### Task item
Reproduce exactly, and only, the lines below from the one containing "The image size is (707, 397)." through the one containing "Screen dimensions: 908x474".

### Given data

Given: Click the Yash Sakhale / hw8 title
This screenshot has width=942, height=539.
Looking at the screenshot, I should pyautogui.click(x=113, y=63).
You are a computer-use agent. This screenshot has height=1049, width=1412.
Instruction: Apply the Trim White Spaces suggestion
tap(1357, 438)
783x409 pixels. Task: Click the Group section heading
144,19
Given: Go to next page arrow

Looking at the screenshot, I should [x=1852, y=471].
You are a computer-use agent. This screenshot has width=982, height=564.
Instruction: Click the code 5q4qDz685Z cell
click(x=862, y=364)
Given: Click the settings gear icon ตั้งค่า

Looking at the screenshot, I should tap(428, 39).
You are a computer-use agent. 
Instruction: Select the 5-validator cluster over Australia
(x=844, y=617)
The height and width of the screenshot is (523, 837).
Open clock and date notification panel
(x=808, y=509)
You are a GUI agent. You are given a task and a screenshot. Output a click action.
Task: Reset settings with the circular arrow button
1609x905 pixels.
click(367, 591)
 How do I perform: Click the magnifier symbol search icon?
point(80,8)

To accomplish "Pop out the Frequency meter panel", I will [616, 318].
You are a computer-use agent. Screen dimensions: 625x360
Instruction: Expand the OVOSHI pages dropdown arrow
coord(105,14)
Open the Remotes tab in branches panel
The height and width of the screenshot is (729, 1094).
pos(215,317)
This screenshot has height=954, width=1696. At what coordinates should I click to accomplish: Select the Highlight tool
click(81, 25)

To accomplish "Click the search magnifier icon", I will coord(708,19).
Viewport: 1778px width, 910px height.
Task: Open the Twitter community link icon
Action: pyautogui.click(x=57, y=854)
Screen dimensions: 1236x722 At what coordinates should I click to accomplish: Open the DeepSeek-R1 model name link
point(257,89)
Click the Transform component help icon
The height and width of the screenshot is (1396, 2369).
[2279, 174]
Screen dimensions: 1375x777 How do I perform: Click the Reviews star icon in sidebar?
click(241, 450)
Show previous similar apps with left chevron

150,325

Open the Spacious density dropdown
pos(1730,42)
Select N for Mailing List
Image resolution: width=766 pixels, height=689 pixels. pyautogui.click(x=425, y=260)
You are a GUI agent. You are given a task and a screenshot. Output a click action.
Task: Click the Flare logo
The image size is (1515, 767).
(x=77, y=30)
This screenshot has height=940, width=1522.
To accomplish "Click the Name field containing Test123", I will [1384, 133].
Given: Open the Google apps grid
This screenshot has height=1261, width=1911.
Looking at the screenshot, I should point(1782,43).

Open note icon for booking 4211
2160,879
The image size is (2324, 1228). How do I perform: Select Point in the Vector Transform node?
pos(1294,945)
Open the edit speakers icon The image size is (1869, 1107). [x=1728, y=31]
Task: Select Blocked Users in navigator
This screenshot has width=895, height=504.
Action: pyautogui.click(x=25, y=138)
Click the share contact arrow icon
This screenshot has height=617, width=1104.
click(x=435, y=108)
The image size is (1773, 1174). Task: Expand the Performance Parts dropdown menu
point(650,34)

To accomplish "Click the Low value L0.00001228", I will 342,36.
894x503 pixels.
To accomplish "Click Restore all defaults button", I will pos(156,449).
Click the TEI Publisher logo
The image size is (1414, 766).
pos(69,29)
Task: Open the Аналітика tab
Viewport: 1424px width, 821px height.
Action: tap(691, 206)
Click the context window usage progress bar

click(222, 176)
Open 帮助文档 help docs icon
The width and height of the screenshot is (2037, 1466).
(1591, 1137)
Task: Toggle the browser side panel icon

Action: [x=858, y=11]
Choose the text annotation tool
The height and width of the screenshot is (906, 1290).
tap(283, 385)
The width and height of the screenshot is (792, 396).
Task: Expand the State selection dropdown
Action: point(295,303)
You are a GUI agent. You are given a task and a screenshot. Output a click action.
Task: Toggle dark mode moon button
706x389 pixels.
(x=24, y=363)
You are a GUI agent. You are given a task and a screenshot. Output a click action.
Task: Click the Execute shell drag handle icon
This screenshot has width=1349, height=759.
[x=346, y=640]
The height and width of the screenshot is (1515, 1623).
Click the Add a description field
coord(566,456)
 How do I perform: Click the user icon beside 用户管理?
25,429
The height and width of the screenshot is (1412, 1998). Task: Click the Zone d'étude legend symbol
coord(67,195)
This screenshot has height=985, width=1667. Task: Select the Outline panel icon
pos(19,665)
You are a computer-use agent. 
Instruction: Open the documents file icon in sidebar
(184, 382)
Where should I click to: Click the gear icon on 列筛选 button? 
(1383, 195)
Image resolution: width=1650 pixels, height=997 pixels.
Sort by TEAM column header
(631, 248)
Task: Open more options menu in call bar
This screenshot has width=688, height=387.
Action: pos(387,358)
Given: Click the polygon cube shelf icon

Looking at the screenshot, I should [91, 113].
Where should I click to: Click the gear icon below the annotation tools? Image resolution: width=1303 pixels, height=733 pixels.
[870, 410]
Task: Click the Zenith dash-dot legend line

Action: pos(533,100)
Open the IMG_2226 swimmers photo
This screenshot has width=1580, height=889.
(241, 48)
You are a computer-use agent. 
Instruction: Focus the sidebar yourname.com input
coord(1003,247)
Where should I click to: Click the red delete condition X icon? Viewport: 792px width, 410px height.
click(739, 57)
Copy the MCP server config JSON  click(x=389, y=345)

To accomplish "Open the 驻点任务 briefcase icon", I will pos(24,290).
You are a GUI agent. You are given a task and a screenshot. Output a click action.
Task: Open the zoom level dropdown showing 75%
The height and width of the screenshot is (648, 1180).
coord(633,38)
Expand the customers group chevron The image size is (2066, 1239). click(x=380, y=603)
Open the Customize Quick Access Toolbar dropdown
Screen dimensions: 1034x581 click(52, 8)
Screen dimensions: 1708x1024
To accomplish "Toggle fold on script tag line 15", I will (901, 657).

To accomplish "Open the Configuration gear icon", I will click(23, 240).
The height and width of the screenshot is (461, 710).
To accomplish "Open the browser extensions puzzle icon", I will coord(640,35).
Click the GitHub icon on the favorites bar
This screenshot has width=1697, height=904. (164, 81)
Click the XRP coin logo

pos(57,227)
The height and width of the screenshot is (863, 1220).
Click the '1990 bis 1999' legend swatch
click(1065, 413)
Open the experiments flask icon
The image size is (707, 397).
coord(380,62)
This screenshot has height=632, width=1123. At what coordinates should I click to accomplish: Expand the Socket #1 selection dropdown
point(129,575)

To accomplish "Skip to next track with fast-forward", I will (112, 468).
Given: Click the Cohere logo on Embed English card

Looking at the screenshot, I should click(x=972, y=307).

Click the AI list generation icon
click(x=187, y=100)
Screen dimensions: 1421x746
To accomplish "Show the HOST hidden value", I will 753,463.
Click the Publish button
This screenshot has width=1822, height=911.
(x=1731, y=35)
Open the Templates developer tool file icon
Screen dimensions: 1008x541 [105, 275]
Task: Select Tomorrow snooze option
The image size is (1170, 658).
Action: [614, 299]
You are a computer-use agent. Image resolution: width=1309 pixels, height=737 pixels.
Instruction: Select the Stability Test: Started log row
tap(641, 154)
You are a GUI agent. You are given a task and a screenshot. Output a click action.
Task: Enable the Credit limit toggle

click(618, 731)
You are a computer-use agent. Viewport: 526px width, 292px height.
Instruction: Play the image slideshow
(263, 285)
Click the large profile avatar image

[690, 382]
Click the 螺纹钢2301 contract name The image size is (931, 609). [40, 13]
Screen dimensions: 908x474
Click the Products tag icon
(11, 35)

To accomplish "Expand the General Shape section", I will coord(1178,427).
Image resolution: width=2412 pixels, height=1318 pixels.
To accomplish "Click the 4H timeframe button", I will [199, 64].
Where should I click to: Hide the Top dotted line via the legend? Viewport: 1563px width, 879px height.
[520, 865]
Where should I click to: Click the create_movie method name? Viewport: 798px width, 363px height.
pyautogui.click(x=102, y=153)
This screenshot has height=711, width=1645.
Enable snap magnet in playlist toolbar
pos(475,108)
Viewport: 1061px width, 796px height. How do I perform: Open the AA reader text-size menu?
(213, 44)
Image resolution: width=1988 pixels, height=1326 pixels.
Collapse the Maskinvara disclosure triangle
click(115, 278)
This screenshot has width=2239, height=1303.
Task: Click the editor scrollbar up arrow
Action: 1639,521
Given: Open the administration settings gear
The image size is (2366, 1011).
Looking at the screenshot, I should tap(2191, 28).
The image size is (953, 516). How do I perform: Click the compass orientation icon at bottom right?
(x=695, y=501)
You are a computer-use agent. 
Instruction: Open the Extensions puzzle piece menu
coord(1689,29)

### Written solution
The image size is (707, 397).
coord(380,62)
This screenshot has height=632, width=1123. At what coordinates should I click to accomplish: Expand the Socket #1 selection dropdown
point(129,575)

To accomplish "Skip to next track with fast-forward", I will (112, 468).
Given: Click the Cohere logo on Embed English card

Looking at the screenshot, I should click(x=972, y=307).

Click the AI list generation icon
click(x=187, y=100)
Screen dimensions: 1421x746
To accomplish "Show the HOST hidden value", I will 753,463.
Click the Publish button
This screenshot has width=1822, height=911.
(x=1731, y=35)
Open the Templates developer tool file icon
Screen dimensions: 1008x541 [105, 275]
Task: Select Tomorrow snooze option
The image size is (1170, 658).
Action: [614, 299]
You are a computer-use agent. Image resolution: width=1309 pixels, height=737 pixels.
Instruction: Select the Stability Test: Started log row
tap(641, 154)
You are a GUI agent. You are given a task and a screenshot. Output a click action.
Task: Enable the Credit limit toggle

click(618, 731)
You are a computer-use agent. Viewport: 526px width, 292px height.
Instruction: Play the image slideshow
(263, 285)
Click the large profile avatar image

[690, 382]
Click the 螺纹钢2301 contract name The image size is (931, 609). [40, 13]
Screen dimensions: 908x474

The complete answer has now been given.